Как-то вечером мы с Андреем Васильевичем приехали в гараж одновременно, поставили свои машины и вместе пошли домой. После июльского зноя, обжигавшего улицы целый день, сидеть дома не хотелось, и мы направились вверх по чудесному бульвару Шевченко.

В нашей современной мемуарной литературе авторы часто не только воспроизводят точное содержание разговоров, происходивших десятки лет назад, но и делают это в форме диалогов, как будто они застенографировали эти разговоры или запомнили их слово в слово, зная наперед, что будут писать когда-нибудь мемуары. В наличие таких стенограмм, как и в феноменальность памяти, я не верю. Мне уже не раз приходилось читать изложение разговоров, которые по самой своей форме прямой речи должны быть абсолютно точными, а на самом деле оказывались порождением лукавой фантазии мемуариста, в чем я не раз убеждался в тех случаях, когда сам слышал эти разговоры. Поэтому не буду полагаться на память. В тот вечер шел обычный разговор, содержание которого я давно забыл. Запомнились только сам факт и впечатление, которое произвел на меня Андрей Васильевич, поскольку именно в тот вечер я почувствовал настоящее влечение к этому человеку — к его сдержанности, сердечности и неподдельной доброте.

Это было время коренных изменений в характере литературного процесса на Украине.
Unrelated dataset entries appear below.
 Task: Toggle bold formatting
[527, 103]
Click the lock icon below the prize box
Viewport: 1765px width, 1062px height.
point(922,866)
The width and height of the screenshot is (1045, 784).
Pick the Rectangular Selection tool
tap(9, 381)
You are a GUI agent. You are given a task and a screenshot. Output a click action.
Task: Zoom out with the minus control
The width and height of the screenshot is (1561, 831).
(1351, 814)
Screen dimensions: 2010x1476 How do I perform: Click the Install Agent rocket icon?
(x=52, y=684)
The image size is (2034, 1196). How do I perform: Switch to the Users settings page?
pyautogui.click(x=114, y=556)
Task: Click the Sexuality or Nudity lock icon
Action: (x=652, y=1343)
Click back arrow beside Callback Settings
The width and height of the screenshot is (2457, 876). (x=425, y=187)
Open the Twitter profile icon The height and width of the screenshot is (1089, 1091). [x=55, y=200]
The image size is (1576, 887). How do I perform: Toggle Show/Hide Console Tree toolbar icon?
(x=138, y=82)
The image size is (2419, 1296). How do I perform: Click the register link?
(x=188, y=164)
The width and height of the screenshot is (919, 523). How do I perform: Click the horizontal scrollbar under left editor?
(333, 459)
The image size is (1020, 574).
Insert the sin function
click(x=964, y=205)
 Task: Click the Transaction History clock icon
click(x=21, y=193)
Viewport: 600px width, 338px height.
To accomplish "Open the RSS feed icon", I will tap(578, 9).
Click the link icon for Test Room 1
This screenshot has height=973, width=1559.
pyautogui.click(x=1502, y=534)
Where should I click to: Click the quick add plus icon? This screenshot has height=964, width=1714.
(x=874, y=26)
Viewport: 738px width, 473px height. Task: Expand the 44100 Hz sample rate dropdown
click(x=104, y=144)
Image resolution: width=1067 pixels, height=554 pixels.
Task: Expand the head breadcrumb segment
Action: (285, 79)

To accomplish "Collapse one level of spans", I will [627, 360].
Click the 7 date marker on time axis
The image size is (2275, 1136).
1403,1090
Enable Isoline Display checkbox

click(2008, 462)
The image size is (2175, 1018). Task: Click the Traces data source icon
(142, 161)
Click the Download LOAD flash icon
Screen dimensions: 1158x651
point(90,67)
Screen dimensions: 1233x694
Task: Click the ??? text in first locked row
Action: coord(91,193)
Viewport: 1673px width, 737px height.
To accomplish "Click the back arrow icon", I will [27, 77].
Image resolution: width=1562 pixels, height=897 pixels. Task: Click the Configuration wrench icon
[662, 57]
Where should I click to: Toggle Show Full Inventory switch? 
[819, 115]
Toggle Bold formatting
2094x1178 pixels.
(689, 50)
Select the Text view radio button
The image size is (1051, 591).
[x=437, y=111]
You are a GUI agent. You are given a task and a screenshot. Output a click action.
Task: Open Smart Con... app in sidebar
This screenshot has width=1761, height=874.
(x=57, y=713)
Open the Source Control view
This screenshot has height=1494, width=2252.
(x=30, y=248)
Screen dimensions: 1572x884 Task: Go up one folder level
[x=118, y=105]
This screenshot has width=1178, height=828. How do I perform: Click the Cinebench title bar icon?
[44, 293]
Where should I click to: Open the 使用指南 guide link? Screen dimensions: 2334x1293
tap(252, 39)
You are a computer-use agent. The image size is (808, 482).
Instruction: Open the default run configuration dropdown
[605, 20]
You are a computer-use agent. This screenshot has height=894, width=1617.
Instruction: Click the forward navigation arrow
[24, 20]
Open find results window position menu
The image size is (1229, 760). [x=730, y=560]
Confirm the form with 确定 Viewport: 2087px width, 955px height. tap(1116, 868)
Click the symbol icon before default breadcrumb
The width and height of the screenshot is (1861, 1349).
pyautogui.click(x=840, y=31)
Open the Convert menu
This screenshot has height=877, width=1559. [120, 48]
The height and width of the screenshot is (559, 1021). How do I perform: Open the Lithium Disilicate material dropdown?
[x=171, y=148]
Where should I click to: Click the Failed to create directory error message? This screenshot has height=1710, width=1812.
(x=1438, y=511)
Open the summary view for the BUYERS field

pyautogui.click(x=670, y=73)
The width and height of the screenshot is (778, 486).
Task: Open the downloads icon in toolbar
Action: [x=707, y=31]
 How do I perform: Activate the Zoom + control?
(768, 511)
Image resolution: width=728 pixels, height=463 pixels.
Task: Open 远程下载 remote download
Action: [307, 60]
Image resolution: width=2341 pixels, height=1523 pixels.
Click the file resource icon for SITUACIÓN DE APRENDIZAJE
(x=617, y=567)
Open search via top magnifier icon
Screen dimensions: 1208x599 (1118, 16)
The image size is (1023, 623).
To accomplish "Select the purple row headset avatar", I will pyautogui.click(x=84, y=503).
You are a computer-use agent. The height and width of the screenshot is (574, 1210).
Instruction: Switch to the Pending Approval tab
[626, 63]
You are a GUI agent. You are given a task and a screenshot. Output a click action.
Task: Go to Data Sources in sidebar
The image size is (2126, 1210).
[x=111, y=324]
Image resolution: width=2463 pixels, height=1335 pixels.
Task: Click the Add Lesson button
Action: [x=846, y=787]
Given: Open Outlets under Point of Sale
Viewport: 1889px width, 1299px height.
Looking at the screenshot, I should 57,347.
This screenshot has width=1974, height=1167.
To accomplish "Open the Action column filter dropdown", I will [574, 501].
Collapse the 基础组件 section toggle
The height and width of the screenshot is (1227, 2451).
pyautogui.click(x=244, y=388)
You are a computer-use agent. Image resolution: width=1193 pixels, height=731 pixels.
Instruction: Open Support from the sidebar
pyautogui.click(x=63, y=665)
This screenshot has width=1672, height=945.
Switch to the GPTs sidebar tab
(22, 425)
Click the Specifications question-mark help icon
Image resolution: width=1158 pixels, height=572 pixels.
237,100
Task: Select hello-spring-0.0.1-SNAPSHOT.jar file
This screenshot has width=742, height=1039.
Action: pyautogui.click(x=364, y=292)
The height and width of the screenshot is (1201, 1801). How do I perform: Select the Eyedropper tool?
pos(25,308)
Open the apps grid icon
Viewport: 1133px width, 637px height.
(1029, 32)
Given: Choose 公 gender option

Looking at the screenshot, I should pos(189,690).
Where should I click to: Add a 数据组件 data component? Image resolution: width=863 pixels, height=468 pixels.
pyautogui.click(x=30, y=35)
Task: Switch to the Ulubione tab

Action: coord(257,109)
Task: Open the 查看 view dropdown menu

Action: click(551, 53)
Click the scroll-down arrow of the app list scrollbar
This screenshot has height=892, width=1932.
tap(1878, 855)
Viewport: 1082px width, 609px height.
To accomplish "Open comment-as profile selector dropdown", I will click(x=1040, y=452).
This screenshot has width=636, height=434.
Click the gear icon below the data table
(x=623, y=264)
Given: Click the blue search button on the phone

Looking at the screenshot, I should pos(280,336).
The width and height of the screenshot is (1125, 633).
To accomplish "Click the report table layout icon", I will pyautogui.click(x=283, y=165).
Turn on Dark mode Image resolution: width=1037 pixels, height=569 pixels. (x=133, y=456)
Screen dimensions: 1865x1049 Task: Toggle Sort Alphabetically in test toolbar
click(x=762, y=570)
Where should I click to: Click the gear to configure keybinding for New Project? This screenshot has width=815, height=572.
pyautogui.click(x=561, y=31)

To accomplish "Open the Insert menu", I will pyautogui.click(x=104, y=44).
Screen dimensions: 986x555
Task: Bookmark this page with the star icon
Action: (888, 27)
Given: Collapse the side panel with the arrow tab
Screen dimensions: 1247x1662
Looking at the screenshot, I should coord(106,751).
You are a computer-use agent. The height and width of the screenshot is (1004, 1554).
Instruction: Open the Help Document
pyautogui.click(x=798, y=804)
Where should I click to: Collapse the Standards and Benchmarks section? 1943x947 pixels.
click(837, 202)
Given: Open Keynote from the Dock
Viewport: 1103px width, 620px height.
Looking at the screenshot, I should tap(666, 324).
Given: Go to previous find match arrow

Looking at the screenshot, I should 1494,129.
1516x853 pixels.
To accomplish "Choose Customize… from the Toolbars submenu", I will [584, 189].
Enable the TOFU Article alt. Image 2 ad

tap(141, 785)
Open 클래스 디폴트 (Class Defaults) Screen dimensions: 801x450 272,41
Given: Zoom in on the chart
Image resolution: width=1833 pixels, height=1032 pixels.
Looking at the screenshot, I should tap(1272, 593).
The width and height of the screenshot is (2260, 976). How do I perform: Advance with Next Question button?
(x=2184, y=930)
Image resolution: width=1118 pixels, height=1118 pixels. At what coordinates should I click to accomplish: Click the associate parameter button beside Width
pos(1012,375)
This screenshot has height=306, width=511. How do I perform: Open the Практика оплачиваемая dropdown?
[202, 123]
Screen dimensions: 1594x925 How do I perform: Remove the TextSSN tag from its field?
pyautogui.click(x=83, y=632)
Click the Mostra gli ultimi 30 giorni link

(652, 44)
Сейчас я не ставлю себе цели ни исследовать их, ни — тем более — оценивать то, к чему привели эти изменения в литературе. Напомню лишь, что как раз перед тем состоялся Первый Всесоюзный съезд писателей, который провозгласил социалистический реализм главным идейно-художественным направлением писательского творчества и объединил все литературные организации в единый Союз. Так что в нем оказались писатели разных, а иногда и совершенно противоположных художественных направлений, а это уже само по себе усиливало и личное, и творческое взаимовлияние. На заседаниях, обсуждениях и дискуссиях перед недавними противниками вставали общие задачи, и хочешь не хочешь, а необходимо было решать их сообща и идти на взаимные уступки. Это не могло не отразиться на писательской практике: недавние авангардисты начинали понимать глубокий смысл поэтической простоты, а вчерашние приверженцы традиционализма постепенно отказывались от некоторых традиций. Возможно, в какой-то мере это и таило в себе угрозу стилистического однообразия, но зато и обнажало всевозможные формальные крайности, когда одни считали основой творчества форму, а другие — содержание. Похоже было, что вся литература вдруг повзрослела, как это случается с писателем, когда для него наступает время более глубокого понимания своего человеческого и общественного предназначения.